— WHAT IS REQUIRED —
Every line below containing the word "with" should be found and copied.

— SUPPLIED DATA —

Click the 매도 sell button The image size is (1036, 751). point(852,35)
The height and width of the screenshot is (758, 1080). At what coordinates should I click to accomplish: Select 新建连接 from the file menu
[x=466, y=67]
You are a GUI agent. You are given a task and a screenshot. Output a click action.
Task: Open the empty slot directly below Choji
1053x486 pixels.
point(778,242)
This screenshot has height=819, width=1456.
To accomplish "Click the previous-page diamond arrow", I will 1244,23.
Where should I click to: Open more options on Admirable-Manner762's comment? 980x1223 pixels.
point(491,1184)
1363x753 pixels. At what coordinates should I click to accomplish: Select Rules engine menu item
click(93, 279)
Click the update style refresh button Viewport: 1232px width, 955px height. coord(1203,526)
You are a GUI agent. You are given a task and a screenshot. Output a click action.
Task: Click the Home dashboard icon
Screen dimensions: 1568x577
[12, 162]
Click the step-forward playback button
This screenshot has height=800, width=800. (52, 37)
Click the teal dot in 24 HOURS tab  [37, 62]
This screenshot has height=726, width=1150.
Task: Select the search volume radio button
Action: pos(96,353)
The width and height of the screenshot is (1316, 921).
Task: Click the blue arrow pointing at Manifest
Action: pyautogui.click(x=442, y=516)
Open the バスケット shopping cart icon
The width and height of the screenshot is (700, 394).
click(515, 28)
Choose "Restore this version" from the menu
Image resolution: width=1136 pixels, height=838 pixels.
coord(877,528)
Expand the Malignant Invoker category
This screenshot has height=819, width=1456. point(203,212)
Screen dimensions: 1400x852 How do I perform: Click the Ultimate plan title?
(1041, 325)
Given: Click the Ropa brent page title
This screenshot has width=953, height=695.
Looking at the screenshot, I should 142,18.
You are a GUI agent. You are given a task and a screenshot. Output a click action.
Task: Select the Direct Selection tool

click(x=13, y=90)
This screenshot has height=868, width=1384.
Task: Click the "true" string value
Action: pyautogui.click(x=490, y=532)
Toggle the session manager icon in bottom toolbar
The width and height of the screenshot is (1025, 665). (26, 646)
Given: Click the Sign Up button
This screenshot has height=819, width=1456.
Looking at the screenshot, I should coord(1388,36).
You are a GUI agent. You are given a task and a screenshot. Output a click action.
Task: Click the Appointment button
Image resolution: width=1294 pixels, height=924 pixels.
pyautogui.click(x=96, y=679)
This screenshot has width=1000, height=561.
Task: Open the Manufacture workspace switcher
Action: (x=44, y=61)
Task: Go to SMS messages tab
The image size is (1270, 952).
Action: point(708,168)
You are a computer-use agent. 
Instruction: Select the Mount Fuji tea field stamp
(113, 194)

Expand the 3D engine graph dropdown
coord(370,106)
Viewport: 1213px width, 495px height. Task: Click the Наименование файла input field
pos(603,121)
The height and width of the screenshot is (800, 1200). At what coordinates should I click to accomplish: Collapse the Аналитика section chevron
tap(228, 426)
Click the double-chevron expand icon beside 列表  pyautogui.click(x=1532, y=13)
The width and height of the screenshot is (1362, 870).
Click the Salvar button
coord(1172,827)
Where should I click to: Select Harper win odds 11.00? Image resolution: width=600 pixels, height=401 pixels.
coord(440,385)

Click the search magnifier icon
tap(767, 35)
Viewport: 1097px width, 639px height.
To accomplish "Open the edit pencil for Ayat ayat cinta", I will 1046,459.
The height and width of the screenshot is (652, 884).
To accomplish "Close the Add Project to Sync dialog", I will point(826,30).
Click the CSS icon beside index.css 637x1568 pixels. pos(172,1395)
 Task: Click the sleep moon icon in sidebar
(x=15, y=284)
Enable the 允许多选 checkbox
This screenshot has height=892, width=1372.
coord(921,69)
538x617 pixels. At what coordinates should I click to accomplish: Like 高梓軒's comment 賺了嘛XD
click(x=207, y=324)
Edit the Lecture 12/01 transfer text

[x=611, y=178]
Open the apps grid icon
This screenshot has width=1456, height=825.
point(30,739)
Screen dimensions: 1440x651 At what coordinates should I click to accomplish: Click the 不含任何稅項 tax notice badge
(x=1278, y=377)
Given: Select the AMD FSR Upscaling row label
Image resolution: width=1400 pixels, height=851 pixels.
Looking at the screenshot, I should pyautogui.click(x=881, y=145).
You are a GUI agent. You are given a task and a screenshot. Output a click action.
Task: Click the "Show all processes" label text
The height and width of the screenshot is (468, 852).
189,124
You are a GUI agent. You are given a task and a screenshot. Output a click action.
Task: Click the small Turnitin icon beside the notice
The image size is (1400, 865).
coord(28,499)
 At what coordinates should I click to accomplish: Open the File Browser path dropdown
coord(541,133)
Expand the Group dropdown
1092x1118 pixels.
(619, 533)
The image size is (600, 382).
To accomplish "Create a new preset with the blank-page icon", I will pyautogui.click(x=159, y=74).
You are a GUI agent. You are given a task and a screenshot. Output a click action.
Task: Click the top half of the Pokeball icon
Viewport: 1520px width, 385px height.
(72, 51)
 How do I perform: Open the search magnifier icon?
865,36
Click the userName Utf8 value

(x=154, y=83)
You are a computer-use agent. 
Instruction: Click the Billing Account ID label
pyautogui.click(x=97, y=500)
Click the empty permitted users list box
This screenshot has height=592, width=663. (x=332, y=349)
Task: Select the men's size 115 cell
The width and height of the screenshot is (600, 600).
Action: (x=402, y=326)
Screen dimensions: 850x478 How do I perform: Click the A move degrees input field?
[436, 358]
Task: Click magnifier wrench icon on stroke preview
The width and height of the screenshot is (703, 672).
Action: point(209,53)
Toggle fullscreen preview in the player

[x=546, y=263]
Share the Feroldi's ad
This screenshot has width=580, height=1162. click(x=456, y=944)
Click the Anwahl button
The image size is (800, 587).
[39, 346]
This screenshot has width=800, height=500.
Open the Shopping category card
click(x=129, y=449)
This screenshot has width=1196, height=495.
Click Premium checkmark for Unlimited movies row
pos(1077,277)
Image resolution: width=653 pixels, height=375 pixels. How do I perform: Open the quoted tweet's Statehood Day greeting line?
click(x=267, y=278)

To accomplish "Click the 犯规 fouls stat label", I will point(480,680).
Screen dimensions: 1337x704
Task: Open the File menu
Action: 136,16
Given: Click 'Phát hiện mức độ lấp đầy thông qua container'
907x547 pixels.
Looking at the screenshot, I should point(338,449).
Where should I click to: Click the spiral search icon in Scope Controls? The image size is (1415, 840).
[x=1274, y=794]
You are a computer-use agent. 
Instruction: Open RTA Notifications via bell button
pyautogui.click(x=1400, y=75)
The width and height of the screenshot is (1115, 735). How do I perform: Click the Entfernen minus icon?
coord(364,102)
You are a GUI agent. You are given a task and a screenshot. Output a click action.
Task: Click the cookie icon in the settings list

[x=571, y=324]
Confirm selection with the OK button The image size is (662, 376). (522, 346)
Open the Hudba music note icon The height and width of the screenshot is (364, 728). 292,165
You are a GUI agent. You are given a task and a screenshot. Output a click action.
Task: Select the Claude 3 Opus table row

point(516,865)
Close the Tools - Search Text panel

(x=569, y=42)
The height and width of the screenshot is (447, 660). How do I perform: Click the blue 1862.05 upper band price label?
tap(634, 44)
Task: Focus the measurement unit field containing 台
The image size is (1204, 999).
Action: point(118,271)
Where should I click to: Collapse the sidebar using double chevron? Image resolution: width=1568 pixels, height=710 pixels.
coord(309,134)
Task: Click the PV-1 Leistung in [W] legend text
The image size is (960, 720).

— COMPLETED EXERCISE —
To accomplish "Create a new preset with the blank-page icon", I will pyautogui.click(x=159, y=74).
Confirm selection with the OK button The image size is (662, 376). (522, 346)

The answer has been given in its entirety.